MATERIAL FOR THIS EXERCISE Start Marker

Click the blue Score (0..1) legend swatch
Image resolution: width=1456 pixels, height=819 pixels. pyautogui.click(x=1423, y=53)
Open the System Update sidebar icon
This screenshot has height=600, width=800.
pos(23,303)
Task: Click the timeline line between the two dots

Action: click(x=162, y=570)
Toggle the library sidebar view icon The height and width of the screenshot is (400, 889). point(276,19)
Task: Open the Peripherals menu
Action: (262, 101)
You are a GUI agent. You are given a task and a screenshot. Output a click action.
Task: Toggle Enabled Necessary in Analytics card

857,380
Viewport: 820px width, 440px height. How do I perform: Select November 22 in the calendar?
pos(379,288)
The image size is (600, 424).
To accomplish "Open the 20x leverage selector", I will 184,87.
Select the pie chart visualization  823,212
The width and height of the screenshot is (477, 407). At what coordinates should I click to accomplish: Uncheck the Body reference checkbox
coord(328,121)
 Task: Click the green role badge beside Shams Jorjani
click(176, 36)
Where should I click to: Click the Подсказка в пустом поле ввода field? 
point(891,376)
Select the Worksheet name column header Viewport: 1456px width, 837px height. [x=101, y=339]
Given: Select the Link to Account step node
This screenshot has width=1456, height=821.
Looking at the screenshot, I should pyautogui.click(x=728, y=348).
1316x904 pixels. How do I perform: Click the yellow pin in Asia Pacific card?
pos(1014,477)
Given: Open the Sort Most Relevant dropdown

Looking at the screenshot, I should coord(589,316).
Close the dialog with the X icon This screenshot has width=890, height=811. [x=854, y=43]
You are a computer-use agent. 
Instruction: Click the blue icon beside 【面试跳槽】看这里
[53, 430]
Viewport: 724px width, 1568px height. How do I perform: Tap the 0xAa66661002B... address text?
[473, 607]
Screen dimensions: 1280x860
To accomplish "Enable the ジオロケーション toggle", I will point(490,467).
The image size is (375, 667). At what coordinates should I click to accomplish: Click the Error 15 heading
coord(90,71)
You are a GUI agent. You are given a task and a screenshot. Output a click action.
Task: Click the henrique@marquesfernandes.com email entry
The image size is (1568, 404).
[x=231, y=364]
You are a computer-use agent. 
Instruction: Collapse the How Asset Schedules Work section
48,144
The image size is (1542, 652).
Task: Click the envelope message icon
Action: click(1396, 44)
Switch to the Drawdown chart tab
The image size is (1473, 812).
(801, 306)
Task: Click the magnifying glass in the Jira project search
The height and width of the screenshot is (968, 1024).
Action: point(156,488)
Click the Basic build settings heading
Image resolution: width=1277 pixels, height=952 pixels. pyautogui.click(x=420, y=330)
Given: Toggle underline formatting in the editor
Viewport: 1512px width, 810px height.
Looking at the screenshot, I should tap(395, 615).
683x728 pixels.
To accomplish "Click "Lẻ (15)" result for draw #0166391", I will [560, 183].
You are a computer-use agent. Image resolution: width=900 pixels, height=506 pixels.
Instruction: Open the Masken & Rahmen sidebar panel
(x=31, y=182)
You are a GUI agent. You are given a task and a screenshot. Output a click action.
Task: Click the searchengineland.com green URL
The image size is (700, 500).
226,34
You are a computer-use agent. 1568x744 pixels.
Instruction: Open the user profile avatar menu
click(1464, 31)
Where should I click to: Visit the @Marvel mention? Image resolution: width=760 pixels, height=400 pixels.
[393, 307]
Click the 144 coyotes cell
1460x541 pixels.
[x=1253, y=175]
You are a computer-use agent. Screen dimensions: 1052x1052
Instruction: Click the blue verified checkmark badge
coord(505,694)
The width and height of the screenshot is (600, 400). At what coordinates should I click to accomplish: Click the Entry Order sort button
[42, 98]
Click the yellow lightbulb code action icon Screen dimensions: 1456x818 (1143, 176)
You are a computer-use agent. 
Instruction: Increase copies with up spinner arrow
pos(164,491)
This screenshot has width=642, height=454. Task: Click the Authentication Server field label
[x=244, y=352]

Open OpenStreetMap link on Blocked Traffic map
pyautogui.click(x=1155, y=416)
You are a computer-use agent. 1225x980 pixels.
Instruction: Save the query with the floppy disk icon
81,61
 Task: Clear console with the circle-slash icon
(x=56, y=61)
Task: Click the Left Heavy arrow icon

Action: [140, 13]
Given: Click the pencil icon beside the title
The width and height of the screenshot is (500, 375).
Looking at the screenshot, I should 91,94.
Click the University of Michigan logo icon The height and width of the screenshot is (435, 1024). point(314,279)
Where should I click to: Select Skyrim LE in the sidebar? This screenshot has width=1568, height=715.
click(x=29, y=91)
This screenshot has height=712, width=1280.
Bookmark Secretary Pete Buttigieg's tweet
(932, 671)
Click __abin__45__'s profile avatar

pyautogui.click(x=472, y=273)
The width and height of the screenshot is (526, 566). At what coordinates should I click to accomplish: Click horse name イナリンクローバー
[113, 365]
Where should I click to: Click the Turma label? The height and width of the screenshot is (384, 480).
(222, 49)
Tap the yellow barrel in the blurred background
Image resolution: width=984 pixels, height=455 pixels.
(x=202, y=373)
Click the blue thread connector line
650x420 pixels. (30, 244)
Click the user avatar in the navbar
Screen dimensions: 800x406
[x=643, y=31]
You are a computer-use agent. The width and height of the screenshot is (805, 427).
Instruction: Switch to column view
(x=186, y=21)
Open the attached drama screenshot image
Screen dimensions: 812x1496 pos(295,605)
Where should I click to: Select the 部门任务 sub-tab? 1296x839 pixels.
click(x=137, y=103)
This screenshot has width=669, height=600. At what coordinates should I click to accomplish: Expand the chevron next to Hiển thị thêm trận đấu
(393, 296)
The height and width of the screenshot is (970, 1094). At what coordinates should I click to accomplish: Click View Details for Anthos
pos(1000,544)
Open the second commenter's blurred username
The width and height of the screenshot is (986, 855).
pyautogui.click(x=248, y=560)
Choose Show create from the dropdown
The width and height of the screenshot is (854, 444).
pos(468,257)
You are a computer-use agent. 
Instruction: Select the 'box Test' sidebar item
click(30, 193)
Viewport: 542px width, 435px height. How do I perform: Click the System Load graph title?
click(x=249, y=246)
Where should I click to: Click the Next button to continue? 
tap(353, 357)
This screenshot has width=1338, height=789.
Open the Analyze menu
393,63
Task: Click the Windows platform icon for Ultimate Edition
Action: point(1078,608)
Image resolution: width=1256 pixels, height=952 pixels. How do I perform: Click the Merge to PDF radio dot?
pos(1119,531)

MATERIAL FOR THIS EXERCISE End Marker

*YOUR INSTRUCTIONS:* In full and without alteration, write out the data above.

*ANSWER TO THIS PROBLEM:*
Click the blue Score (0..1) legend swatch
Image resolution: width=1456 pixels, height=819 pixels. pyautogui.click(x=1423, y=53)
Open the System Update sidebar icon
This screenshot has height=600, width=800.
pos(23,303)
Task: Click the timeline line between the two dots

Action: click(x=162, y=570)
Toggle the library sidebar view icon The height and width of the screenshot is (400, 889). point(276,19)
Task: Open the Peripherals menu
Action: (262, 101)
You are a GUI agent. You are given a task and a screenshot. Output a click action.
Task: Toggle Enabled Necessary in Analytics card

857,380
Viewport: 820px width, 440px height. How do I perform: Select November 22 in the calendar?
pos(379,288)
The image size is (600, 424).
To accomplish "Open the 20x leverage selector", I will 184,87.
Select the pie chart visualization  823,212
The width and height of the screenshot is (477, 407). At what coordinates should I click to accomplish: Uncheck the Body reference checkbox
coord(328,121)
 Task: Click the green role badge beside Shams Jorjani
click(176, 36)
Where should I click to: Click the Подсказка в пустом поле ввода field? 
point(891,376)
Select the Worksheet name column header Viewport: 1456px width, 837px height. [x=101, y=339]
Given: Select the Link to Account step node
This screenshot has width=1456, height=821.
Looking at the screenshot, I should pyautogui.click(x=728, y=348).
1316x904 pixels. How do I perform: Click the yellow pin in Asia Pacific card?
pos(1014,477)
Given: Open the Sort Most Relevant dropdown

Looking at the screenshot, I should coord(589,316).
Close the dialog with the X icon This screenshot has width=890, height=811. [x=854, y=43]
You are a computer-use agent. 
Instruction: Click the blue icon beside 【面试跳槽】看这里
[53, 430]
Viewport: 724px width, 1568px height. How do I perform: Tap the 0xAa66661002B... address text?
[473, 607]
Screen dimensions: 1280x860
To accomplish "Enable the ジオロケーション toggle", I will point(490,467).
The image size is (375, 667). At what coordinates should I click to accomplish: Click the Error 15 heading
coord(90,71)
You are a GUI agent. You are given a task and a screenshot. Output a click action.
Task: Click the henrique@marquesfernandes.com email entry
The image size is (1568, 404).
[x=231, y=364]
You are a computer-use agent. 
Instruction: Collapse the How Asset Schedules Work section
48,144
The image size is (1542, 652).
Task: Click the envelope message icon
Action: click(1396, 44)
Switch to the Drawdown chart tab
The image size is (1473, 812).
(801, 306)
Task: Click the magnifying glass in the Jira project search
The height and width of the screenshot is (968, 1024).
Action: point(156,488)
Click the Basic build settings heading
Image resolution: width=1277 pixels, height=952 pixels. pyautogui.click(x=420, y=330)
Given: Toggle underline formatting in the editor
Viewport: 1512px width, 810px height.
Looking at the screenshot, I should tap(395, 615).
683x728 pixels.
To accomplish "Click "Lẻ (15)" result for draw #0166391", I will [560, 183].
You are a computer-use agent. Image resolution: width=900 pixels, height=506 pixels.
Instruction: Open the Masken & Rahmen sidebar panel
(x=31, y=182)
You are a GUI agent. You are given a task and a screenshot. Output a click action.
Task: Click the searchengineland.com green URL
The image size is (700, 500).
226,34
You are a computer-use agent. 1568x744 pixels.
Instruction: Open the user profile avatar menu
click(1464, 31)
Where should I click to: Visit the @Marvel mention? Image resolution: width=760 pixels, height=400 pixels.
[393, 307]
Click the 144 coyotes cell
1460x541 pixels.
[x=1253, y=175]
You are a computer-use agent. Screen dimensions: 1052x1052
Instruction: Click the blue verified checkmark badge
coord(505,694)
The width and height of the screenshot is (600, 400). At what coordinates should I click to accomplish: Click the Entry Order sort button
[42, 98]
Click the yellow lightbulb code action icon Screen dimensions: 1456x818 (1143, 176)
You are a computer-use agent. 
Instruction: Increase copies with up spinner arrow
pos(164,491)
This screenshot has width=642, height=454. Task: Click the Authentication Server field label
[x=244, y=352]

Open OpenStreetMap link on Blocked Traffic map
pyautogui.click(x=1155, y=416)
You are a computer-use agent. 1225x980 pixels.
Instruction: Save the query with the floppy disk icon
81,61
 Task: Clear console with the circle-slash icon
(x=56, y=61)
Task: Click the Left Heavy arrow icon

Action: [140, 13]
Given: Click the pencil icon beside the title
The width and height of the screenshot is (500, 375).
Looking at the screenshot, I should 91,94.
Click the University of Michigan logo icon The height and width of the screenshot is (435, 1024). point(314,279)
Where should I click to: Select Skyrim LE in the sidebar? This screenshot has width=1568, height=715.
click(x=29, y=91)
This screenshot has height=712, width=1280.
Bookmark Secretary Pete Buttigieg's tweet
(932, 671)
Click __abin__45__'s profile avatar

pyautogui.click(x=472, y=273)
The width and height of the screenshot is (526, 566). At what coordinates should I click to accomplish: Click horse name イナリンクローバー
[113, 365]
Where should I click to: Click the Turma label? The height and width of the screenshot is (384, 480).
(222, 49)
Tap the yellow barrel in the blurred background
Image resolution: width=984 pixels, height=455 pixels.
(x=202, y=373)
Click the blue thread connector line
650x420 pixels. (30, 244)
Click the user avatar in the navbar
Screen dimensions: 800x406
[x=643, y=31]
You are a computer-use agent. The width and height of the screenshot is (805, 427).
Instruction: Switch to column view
(x=186, y=21)
Open the attached drama screenshot image
Screen dimensions: 812x1496 pos(295,605)
Where should I click to: Select the 部门任务 sub-tab? 1296x839 pixels.
click(x=137, y=103)
This screenshot has width=669, height=600. At what coordinates should I click to accomplish: Expand the chevron next to Hiển thị thêm trận đấu
(393, 296)
The height and width of the screenshot is (970, 1094). At what coordinates should I click to accomplish: Click View Details for Anthos
pos(1000,544)
Open the second commenter's blurred username
The width and height of the screenshot is (986, 855).
pyautogui.click(x=248, y=560)
Choose Show create from the dropdown
The width and height of the screenshot is (854, 444).
pos(468,257)
You are a computer-use agent. 
Instruction: Select the 'box Test' sidebar item
click(30, 193)
Viewport: 542px width, 435px height. How do I perform: Click the System Load graph title?
click(x=249, y=246)
Where should I click to: Click the Next button to continue? 
tap(353, 357)
This screenshot has width=1338, height=789.
Open the Analyze menu
393,63
Task: Click the Windows platform icon for Ultimate Edition
Action: point(1078,608)
Image resolution: width=1256 pixels, height=952 pixels. How do I perform: Click the Merge to PDF radio dot?
pos(1119,531)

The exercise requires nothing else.